#### WHAT YOU NEED TO DO:
Rewrite the material below, replacing each occurrence of "GUI agent" with "interface agent" and leaving everything else unchanged.

#### DATA FOR THE TASK:
┄┄┄┄┄┄┄┄┄┄┄┄┄┄┄┄┄┄┄┄

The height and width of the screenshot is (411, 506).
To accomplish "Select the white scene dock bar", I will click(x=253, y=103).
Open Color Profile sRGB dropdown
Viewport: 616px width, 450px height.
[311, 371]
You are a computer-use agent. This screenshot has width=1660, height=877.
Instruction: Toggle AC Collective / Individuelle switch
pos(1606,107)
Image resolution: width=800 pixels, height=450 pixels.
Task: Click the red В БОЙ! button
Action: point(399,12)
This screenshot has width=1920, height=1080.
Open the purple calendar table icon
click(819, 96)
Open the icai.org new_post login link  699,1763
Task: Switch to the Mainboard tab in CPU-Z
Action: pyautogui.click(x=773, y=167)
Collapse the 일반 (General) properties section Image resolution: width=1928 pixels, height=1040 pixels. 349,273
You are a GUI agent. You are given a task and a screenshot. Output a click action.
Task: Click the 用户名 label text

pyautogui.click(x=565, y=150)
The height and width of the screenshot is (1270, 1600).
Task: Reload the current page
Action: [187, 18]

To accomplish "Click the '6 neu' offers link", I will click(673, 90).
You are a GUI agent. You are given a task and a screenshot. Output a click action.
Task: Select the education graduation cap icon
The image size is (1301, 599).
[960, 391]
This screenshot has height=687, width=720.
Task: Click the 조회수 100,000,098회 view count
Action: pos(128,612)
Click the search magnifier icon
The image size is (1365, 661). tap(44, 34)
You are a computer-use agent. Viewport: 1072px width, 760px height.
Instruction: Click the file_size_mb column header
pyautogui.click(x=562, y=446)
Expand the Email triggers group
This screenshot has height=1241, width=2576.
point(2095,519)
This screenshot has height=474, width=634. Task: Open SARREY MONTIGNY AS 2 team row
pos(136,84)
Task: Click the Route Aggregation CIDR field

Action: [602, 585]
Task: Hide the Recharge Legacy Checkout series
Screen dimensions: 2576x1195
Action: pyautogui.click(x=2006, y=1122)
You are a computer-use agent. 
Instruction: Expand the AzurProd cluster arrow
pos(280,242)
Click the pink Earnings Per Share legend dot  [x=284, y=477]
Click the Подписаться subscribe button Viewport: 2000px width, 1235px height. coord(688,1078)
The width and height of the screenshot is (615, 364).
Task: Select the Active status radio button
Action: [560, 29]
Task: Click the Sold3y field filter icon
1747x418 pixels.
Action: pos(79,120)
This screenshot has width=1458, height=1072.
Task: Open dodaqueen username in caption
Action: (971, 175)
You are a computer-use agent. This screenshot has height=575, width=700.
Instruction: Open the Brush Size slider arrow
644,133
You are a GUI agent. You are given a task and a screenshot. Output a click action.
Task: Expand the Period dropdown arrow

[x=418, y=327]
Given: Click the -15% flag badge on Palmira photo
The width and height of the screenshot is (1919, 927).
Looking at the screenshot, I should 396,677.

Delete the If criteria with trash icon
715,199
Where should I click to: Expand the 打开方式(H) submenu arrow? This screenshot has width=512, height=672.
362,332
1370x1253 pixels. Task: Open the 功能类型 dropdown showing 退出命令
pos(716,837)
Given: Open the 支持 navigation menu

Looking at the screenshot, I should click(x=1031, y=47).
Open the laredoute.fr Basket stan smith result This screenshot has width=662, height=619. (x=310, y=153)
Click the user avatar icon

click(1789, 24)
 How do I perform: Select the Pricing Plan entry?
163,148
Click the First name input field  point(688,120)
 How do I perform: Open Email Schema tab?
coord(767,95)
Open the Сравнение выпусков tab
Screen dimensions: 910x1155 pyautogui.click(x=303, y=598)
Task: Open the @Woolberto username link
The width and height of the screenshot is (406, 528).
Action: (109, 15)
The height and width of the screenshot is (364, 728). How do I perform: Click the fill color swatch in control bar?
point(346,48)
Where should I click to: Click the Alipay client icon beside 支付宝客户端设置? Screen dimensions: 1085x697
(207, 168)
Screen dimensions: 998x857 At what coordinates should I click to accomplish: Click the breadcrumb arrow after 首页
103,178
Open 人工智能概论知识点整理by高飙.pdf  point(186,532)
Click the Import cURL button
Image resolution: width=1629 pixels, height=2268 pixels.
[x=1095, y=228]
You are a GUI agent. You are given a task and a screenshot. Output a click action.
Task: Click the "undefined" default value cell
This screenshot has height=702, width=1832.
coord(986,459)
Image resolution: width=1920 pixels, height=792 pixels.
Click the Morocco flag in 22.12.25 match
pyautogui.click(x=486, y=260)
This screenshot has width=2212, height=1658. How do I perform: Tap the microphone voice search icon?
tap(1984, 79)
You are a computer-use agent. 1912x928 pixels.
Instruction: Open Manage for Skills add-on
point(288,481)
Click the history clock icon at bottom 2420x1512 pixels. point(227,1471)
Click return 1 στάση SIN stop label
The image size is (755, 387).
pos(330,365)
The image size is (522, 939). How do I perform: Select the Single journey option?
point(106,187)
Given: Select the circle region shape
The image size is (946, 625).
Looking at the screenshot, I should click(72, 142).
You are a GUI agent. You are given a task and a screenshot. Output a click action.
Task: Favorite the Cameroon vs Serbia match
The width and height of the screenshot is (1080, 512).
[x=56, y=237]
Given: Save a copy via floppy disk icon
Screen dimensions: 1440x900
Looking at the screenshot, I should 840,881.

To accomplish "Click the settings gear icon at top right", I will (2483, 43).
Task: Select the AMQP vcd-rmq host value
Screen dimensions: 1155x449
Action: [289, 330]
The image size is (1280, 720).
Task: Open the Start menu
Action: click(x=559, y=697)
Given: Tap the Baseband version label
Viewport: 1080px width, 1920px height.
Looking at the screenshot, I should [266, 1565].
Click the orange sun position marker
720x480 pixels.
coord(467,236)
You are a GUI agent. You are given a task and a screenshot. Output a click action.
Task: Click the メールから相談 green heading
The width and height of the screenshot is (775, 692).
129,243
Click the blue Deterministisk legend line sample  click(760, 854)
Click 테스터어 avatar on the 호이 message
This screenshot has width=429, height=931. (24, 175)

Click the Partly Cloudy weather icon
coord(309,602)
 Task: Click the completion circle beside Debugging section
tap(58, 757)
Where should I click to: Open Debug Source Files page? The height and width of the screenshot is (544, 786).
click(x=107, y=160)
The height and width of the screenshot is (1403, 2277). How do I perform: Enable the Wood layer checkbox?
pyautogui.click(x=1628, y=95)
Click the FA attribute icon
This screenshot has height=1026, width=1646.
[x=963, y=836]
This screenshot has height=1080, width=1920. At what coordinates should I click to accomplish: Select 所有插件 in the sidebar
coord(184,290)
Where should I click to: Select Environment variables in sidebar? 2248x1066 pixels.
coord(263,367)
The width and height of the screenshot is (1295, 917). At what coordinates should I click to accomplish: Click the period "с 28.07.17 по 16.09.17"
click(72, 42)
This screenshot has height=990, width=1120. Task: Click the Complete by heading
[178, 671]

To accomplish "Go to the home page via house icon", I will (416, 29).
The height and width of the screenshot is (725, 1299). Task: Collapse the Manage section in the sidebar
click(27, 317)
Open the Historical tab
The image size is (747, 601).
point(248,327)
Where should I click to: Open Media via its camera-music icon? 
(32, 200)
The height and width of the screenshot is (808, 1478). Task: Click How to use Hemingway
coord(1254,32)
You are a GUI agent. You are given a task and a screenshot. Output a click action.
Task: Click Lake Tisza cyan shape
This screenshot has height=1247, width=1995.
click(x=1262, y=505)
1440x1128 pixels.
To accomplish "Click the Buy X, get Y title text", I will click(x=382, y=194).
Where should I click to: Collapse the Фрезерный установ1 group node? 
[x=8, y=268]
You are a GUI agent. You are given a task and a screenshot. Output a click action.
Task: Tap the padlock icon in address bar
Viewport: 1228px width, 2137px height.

┄┄┄┄┄┄┄┄┄┄┄┄┄┄┄┄┄┄┄┄

#### RIGHT ANSWER:
The height and width of the screenshot is (411, 506).
To accomplish "Select the white scene dock bar", I will click(x=253, y=103).
Open Color Profile sRGB dropdown
Viewport: 616px width, 450px height.
[311, 371]
You are a computer-use agent. This screenshot has width=1660, height=877.
Instruction: Toggle AC Collective / Individuelle switch
pos(1606,107)
Image resolution: width=800 pixels, height=450 pixels.
Task: Click the red В БОЙ! button
Action: point(399,12)
This screenshot has width=1920, height=1080.
Open the purple calendar table icon
click(819, 96)
Open the icai.org new_post login link  699,1763
Task: Switch to the Mainboard tab in CPU-Z
Action: pyautogui.click(x=773, y=167)
Collapse the 일반 (General) properties section Image resolution: width=1928 pixels, height=1040 pixels. 349,273
You are a interface agent. You are given a task and a screenshot. Output a click action.
Task: Click the 用户名 label text

pyautogui.click(x=565, y=150)
The height and width of the screenshot is (1270, 1600).
Task: Reload the current page
Action: [187, 18]

To accomplish "Click the '6 neu' offers link", I will click(673, 90).
You are a interface agent. You are given a task and a screenshot. Output a click action.
Task: Select the education graduation cap icon
The image size is (1301, 599).
[960, 391]
This screenshot has height=687, width=720.
Task: Click the 조회수 100,000,098회 view count
Action: pos(128,612)
Click the search magnifier icon
The image size is (1365, 661). tap(44, 34)
You are a computer-use agent. Viewport: 1072px width, 760px height.
Instruction: Click the file_size_mb column header
pyautogui.click(x=562, y=446)
Expand the Email triggers group
This screenshot has height=1241, width=2576.
point(2095,519)
This screenshot has height=474, width=634. Task: Open SARREY MONTIGNY AS 2 team row
pos(136,84)
Task: Click the Route Aggregation CIDR field

Action: [602, 585]
Task: Hide the Recharge Legacy Checkout series
Screen dimensions: 2576x1195
Action: pyautogui.click(x=2006, y=1122)
You are a computer-use agent. 
Instruction: Expand the AzurProd cluster arrow
pos(280,242)
Click the pink Earnings Per Share legend dot  [x=284, y=477]
Click the Подписаться subscribe button Viewport: 2000px width, 1235px height. coord(688,1078)
The width and height of the screenshot is (615, 364).
Task: Select the Active status radio button
Action: [560, 29]
Task: Click the Sold3y field filter icon
1747x418 pixels.
Action: pos(79,120)
This screenshot has width=1458, height=1072.
Task: Open dodaqueen username in caption
Action: (971, 175)
You are a computer-use agent. This screenshot has height=575, width=700.
Instruction: Open the Brush Size slider arrow
644,133
You are a interface agent. You are given a task and a screenshot. Output a click action.
Task: Expand the Period dropdown arrow

[x=418, y=327]
Given: Click the -15% flag badge on Palmira photo
The width and height of the screenshot is (1919, 927).
Looking at the screenshot, I should 396,677.

Delete the If criteria with trash icon
715,199
Where should I click to: Expand the 打开方式(H) submenu arrow? This screenshot has width=512, height=672.
362,332
1370x1253 pixels. Task: Open the 功能类型 dropdown showing 退出命令
pos(716,837)
Given: Open the 支持 navigation menu

Looking at the screenshot, I should click(x=1031, y=47).
Open the laredoute.fr Basket stan smith result This screenshot has width=662, height=619. (x=310, y=153)
Click the user avatar icon

click(1789, 24)
 How do I perform: Select the Pricing Plan entry?
163,148
Click the First name input field  point(688,120)
 How do I perform: Open Email Schema tab?
coord(767,95)
Open the Сравнение выпусков tab
Screen dimensions: 910x1155 pyautogui.click(x=303, y=598)
Task: Open the @Woolberto username link
The width and height of the screenshot is (406, 528).
Action: (109, 15)
The height and width of the screenshot is (364, 728). How do I perform: Click the fill color swatch in control bar?
point(346,48)
Where should I click to: Click the Alipay client icon beside 支付宝客户端设置? Screen dimensions: 1085x697
(207, 168)
Screen dimensions: 998x857 At what coordinates should I click to accomplish: Click the breadcrumb arrow after 首页
103,178
Open 人工智能概论知识点整理by高飙.pdf  point(186,532)
Click the Import cURL button
Image resolution: width=1629 pixels, height=2268 pixels.
[x=1095, y=228]
You are a interface agent. You are given a task and a screenshot. Output a click action.
Task: Click the "undefined" default value cell
This screenshot has height=702, width=1832.
coord(986,459)
Image resolution: width=1920 pixels, height=792 pixels.
Click the Morocco flag in 22.12.25 match
pyautogui.click(x=486, y=260)
This screenshot has width=2212, height=1658. How do I perform: Tap the microphone voice search icon?
tap(1984, 79)
You are a computer-use agent. 1912x928 pixels.
Instruction: Open Manage for Skills add-on
point(288,481)
Click the history clock icon at bottom 2420x1512 pixels. point(227,1471)
Click return 1 στάση SIN stop label
The image size is (755, 387).
pos(330,365)
The image size is (522, 939). How do I perform: Select the Single journey option?
point(106,187)
Given: Select the circle region shape
The image size is (946, 625).
Looking at the screenshot, I should click(72, 142).
You are a interface agent. You are given a task and a screenshot. Output a click action.
Task: Favorite the Cameroon vs Serbia match
The width and height of the screenshot is (1080, 512).
[x=56, y=237]
Given: Save a copy via floppy disk icon
Screen dimensions: 1440x900
Looking at the screenshot, I should 840,881.

To accomplish "Click the settings gear icon at top right", I will (2483, 43).
Task: Select the AMQP vcd-rmq host value
Screen dimensions: 1155x449
Action: [289, 330]
The image size is (1280, 720).
Task: Open the Start menu
Action: click(x=559, y=697)
Given: Tap the Baseband version label
Viewport: 1080px width, 1920px height.
Looking at the screenshot, I should [266, 1565].
Click the orange sun position marker
720x480 pixels.
coord(467,236)
You are a interface agent. You are given a task and a screenshot. Output a click action.
Task: Click the メールから相談 green heading
The width and height of the screenshot is (775, 692).
129,243
Click the blue Deterministisk legend line sample  click(760, 854)
Click 테스터어 avatar on the 호이 message
This screenshot has width=429, height=931. (24, 175)

Click the Partly Cloudy weather icon
coord(309,602)
 Task: Click the completion circle beside Debugging section
tap(58, 757)
Where should I click to: Open Debug Source Files page? The height and width of the screenshot is (544, 786).
click(x=107, y=160)
The height and width of the screenshot is (1403, 2277). How do I perform: Enable the Wood layer checkbox?
pyautogui.click(x=1628, y=95)
Click the FA attribute icon
This screenshot has height=1026, width=1646.
[x=963, y=836]
This screenshot has height=1080, width=1920. At what coordinates should I click to accomplish: Select 所有插件 in the sidebar
coord(184,290)
Where should I click to: Select Environment variables in sidebar? 2248x1066 pixels.
coord(263,367)
The width and height of the screenshot is (1295, 917). At what coordinates should I click to accomplish: Click the period "с 28.07.17 по 16.09.17"
click(72, 42)
This screenshot has height=990, width=1120. Task: Click the Complete by heading
[178, 671]

To accomplish "Go to the home page via house icon", I will (416, 29).
The height and width of the screenshot is (725, 1299). Task: Collapse the Manage section in the sidebar
click(27, 317)
Open the Historical tab
The image size is (747, 601).
point(248,327)
Where should I click to: Open Media via its camera-music icon? 
(32, 200)
The height and width of the screenshot is (808, 1478). Task: Click How to use Hemingway
coord(1254,32)
You are a interface agent. You are given a task and a screenshot. Output a click action.
Task: Click Lake Tisza cyan shape
This screenshot has height=1247, width=1995.
click(x=1262, y=505)
1440x1128 pixels.
To accomplish "Click the Buy X, get Y title text", I will click(x=382, y=194).
Where should I click to: Collapse the Фрезерный установ1 group node? 
[x=8, y=268]
You are a interface agent. You are given a task and a screenshot. Output a click action.
Task: Tap the padlock icon in address bar
Viewport: 1228px width, 2137px height.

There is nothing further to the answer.